The other reason why I am so obsessed with half year birthdays is that my mother, uMaHlabangani, is still alive and kicking, looking like a teen virgin though she is now an octogenarian (in her eighties). If you could call her number and she answers the phone, you would think you are talking to a schoolgirl, for her voice is strong and smooth. This is despite the fact that she has borne the burdens and pains of this world which would make most mothers wish “they had never given birth and their breasts never given suck”, as our Lord Jesus Christ once hinted.
Of course she has lost five adult children within a period of ten years. And seeing her weep every time her child’s coffin was lowered into the grave has always been the saddest and most painful moments of life. And during such times I have always prayed that I should not die before she dies as I would not want her to weep like that over my dead body. With each death of my sibling, I have come to believe that children must bury their parents and not vice versa. The pain of seeing a parent burying his or her child is hard to bear. And some of them never really get over the pain as they die in mourning.
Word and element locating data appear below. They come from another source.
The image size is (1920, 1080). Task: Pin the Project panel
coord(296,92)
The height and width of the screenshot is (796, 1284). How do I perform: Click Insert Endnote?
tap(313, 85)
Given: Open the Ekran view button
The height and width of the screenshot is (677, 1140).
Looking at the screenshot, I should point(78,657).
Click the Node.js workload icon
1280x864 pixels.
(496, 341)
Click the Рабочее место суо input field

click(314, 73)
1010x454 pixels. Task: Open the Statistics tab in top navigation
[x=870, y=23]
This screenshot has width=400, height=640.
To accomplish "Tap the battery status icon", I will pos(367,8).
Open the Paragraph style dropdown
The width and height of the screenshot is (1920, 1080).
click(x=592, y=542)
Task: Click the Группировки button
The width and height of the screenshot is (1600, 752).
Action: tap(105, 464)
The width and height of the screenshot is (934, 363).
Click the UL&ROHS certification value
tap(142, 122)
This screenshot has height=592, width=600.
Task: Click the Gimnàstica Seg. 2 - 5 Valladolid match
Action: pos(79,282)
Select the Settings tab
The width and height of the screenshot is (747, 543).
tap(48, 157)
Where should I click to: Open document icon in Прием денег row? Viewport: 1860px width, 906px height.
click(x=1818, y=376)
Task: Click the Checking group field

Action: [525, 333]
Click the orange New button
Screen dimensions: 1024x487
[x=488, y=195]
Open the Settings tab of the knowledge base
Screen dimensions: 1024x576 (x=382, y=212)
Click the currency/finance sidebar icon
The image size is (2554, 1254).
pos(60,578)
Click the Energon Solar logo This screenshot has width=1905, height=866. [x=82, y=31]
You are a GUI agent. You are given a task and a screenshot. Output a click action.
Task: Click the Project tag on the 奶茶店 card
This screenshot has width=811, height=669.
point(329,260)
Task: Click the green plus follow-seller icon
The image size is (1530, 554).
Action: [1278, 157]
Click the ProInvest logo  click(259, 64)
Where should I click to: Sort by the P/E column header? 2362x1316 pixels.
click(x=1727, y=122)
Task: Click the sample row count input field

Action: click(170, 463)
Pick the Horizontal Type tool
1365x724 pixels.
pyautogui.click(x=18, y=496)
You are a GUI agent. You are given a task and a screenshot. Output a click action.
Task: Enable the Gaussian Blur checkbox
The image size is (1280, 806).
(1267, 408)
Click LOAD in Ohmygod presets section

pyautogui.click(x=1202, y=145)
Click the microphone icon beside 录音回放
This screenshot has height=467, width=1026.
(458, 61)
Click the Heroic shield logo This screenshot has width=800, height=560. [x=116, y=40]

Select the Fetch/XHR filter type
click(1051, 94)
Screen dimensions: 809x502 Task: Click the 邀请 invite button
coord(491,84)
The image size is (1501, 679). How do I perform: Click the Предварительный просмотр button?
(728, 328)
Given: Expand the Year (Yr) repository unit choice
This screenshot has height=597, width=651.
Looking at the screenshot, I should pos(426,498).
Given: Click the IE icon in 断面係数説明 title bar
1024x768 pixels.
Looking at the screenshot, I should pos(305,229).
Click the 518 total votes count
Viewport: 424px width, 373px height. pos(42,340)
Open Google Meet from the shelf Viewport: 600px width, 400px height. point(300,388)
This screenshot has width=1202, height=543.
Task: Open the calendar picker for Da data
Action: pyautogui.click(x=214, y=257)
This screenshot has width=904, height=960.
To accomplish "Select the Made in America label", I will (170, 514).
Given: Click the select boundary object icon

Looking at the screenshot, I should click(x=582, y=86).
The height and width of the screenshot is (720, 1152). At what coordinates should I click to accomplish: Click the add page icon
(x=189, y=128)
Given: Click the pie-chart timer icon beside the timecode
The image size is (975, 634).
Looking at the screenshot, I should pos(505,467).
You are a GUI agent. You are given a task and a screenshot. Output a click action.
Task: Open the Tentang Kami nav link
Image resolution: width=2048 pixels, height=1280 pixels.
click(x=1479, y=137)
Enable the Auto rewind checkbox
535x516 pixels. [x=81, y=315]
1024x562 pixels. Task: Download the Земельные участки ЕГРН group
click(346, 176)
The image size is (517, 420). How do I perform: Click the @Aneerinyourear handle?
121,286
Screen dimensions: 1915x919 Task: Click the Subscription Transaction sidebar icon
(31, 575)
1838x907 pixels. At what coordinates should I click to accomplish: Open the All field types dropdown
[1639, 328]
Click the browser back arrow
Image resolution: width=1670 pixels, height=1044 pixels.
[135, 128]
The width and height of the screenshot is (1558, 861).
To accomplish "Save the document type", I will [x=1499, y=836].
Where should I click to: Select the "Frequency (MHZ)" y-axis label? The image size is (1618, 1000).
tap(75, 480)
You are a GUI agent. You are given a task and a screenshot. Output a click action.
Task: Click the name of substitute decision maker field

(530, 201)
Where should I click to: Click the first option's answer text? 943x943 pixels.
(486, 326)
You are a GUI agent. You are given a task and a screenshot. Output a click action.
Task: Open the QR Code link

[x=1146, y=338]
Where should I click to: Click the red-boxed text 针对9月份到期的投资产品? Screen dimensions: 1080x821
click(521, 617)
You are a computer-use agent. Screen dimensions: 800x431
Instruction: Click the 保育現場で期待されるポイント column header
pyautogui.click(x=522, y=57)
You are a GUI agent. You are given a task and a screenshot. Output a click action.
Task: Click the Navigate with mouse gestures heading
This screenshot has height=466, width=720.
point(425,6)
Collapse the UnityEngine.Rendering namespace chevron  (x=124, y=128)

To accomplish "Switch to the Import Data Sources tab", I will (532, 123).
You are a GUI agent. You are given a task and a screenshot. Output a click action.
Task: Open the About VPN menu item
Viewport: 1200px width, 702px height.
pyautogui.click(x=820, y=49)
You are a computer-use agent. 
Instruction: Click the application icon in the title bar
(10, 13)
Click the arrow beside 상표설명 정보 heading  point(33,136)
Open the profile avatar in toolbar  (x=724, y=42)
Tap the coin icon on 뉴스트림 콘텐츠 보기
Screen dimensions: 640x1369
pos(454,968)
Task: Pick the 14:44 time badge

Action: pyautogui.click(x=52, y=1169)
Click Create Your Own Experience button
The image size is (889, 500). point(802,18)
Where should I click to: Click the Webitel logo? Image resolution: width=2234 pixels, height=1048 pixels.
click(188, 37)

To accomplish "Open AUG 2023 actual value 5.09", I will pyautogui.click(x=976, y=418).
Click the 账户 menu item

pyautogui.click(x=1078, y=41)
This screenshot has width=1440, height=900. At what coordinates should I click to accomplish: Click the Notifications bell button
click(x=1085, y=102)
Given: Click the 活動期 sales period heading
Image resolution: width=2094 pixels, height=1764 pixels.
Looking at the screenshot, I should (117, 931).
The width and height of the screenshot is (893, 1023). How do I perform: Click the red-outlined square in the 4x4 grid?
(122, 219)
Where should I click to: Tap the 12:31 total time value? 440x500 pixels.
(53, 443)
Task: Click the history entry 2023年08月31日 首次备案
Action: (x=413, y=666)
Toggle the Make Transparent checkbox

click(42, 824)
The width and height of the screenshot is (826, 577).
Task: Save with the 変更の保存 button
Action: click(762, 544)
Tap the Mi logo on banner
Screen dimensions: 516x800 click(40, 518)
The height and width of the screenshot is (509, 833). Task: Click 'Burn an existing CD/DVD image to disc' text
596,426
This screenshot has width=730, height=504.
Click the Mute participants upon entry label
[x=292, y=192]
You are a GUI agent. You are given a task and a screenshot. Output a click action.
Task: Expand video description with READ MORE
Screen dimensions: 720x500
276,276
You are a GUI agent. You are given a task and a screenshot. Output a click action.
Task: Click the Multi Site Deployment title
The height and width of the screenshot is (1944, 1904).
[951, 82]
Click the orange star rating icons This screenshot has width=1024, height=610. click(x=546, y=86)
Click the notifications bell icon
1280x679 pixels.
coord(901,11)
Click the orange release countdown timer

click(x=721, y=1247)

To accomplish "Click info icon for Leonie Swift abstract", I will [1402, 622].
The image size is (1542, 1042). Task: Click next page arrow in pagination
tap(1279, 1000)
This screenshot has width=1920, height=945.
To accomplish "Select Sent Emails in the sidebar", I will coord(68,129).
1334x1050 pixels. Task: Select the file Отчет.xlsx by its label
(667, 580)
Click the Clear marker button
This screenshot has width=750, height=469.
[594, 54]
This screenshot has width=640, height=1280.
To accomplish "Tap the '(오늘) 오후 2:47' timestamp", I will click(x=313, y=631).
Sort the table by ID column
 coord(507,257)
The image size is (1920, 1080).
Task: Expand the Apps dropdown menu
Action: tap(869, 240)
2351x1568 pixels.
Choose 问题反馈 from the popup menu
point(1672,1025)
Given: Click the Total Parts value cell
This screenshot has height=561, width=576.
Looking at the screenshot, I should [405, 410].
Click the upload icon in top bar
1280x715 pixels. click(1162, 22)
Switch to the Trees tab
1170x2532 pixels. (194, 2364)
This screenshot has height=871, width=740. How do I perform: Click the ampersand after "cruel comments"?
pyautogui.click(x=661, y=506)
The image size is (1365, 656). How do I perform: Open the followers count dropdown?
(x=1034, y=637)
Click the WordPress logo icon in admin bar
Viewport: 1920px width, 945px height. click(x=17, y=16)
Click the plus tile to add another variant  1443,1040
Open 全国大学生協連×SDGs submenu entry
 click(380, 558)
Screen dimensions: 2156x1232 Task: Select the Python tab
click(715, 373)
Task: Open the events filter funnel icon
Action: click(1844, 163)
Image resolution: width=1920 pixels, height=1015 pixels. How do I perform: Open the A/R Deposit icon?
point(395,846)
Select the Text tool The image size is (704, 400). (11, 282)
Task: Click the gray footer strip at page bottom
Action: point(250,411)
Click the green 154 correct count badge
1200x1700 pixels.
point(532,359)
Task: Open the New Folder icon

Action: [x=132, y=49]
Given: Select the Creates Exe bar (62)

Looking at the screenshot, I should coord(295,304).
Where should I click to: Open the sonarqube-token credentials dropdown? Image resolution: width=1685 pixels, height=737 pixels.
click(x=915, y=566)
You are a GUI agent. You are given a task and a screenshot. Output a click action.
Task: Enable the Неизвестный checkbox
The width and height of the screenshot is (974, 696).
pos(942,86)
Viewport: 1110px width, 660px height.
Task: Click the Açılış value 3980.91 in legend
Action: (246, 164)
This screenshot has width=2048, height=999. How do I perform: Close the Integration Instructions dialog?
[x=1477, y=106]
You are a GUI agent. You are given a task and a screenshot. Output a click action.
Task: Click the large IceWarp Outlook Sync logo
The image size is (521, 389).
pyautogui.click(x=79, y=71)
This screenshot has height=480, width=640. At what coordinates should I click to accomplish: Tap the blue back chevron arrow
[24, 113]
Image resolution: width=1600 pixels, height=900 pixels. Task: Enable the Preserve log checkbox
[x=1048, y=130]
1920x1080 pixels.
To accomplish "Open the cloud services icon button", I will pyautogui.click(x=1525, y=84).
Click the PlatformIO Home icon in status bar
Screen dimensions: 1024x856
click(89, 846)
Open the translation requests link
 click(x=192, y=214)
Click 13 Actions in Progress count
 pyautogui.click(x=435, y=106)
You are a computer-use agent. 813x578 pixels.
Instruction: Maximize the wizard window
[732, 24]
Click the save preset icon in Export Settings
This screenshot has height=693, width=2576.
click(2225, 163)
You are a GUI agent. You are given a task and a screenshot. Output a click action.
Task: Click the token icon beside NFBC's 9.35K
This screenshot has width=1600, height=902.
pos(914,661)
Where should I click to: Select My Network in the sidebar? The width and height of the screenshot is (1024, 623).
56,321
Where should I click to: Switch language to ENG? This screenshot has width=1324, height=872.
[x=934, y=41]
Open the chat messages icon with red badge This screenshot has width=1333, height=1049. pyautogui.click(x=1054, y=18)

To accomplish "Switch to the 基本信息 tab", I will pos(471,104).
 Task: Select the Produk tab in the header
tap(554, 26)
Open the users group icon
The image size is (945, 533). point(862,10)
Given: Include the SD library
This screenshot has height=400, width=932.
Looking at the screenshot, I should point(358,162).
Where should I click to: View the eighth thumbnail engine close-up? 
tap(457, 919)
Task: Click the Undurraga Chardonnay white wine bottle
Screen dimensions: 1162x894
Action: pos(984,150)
I remember my friend Dingaan Dlomo who died in 1998. His mother died a few months later.
In 2007 during my one-year teaching sojourn in Dundonald, Mpumalanga, I witnessed the anguish of a mother whose only son, aged 21, had succumbed to AIDS. Everyday she would walk to the cemetery to sit by her son’s grave. Realising that she was actually running out of her mind, I decided to talk to her. She told me she could not believe that her only son was gone forever. And she started crying. I told her what was happening in the world concerning AIDS. I told her every family had been affected by the scourge and that I had actually lost five siblings.
Tears running down her face, she looked at me and uttered, “But isn’t God punishing us parents and not the dead children; for it’s us the parents who feel and remain with the pain”.
For a moment I thought of my mother, and silently prayed, “Lord let me bury my mother!”.